To do ▸ Reproduce the material from the line with "You are a computer-use agent. Screen dimensions: 640x360" to the line with "Open help tooltip", substituting "Goal" for every instance of "Instruction" and leaving all else unchanged.

————

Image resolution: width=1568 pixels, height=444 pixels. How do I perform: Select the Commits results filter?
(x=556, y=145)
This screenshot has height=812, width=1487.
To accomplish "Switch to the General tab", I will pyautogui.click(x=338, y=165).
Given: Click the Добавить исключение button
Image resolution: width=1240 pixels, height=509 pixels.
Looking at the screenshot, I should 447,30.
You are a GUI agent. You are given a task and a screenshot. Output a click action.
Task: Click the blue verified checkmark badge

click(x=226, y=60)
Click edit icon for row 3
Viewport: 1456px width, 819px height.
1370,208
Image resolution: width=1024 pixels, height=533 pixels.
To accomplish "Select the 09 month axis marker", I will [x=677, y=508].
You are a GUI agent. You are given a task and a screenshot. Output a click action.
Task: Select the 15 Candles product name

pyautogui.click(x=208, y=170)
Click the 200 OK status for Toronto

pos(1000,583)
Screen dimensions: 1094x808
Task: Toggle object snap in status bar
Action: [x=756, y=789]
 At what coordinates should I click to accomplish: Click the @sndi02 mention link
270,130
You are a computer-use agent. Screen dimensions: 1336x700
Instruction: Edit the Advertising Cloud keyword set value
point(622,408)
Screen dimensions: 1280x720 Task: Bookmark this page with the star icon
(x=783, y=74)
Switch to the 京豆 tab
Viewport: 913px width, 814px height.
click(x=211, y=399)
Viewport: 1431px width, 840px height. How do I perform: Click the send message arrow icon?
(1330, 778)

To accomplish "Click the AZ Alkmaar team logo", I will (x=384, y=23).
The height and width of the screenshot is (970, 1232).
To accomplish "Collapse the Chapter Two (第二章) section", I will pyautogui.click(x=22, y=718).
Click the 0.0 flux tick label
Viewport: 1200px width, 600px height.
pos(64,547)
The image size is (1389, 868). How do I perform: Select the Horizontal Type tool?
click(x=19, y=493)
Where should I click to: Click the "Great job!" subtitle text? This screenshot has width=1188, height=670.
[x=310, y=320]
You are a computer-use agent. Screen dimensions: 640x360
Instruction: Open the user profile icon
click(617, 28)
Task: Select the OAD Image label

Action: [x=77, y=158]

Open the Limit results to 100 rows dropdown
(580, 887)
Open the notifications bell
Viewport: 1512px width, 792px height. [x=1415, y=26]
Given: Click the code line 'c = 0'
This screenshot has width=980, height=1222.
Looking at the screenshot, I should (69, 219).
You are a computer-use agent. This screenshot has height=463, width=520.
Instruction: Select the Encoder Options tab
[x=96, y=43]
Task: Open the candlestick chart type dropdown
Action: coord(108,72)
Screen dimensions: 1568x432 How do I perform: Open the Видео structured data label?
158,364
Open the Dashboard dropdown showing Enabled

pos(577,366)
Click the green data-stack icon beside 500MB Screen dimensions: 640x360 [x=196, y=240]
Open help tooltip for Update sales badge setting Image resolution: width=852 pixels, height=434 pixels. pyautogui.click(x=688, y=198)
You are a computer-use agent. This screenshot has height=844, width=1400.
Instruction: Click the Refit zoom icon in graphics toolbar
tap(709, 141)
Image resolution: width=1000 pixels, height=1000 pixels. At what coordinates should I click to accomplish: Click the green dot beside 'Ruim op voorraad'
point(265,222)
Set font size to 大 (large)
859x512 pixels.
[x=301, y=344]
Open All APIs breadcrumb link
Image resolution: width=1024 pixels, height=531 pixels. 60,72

————

Answer for the task ▸
You are a computer-use agent. Screen dimensions: 640x360
Goal: Open the user profile icon
click(617, 28)
Task: Select the OAD Image label

Action: [x=77, y=158]

Open the Limit results to 100 rows dropdown
(580, 887)
Open the notifications bell
Viewport: 1512px width, 792px height. [x=1415, y=26]
Given: Click the code line 'c = 0'
This screenshot has width=980, height=1222.
Looking at the screenshot, I should (69, 219).
You are a computer-use agent. This screenshot has height=463, width=520.
Goal: Select the Encoder Options tab
[x=96, y=43]
Task: Open the candlestick chart type dropdown
Action: coord(108,72)
Screen dimensions: 1568x432 How do I perform: Open the Видео structured data label?
158,364
Open the Dashboard dropdown showing Enabled

pos(577,366)
Click the green data-stack icon beside 500MB Screen dimensions: 640x360 [x=196, y=240]
Open help tooltip for Update sales badge setting Image resolution: width=852 pixels, height=434 pixels. pyautogui.click(x=688, y=198)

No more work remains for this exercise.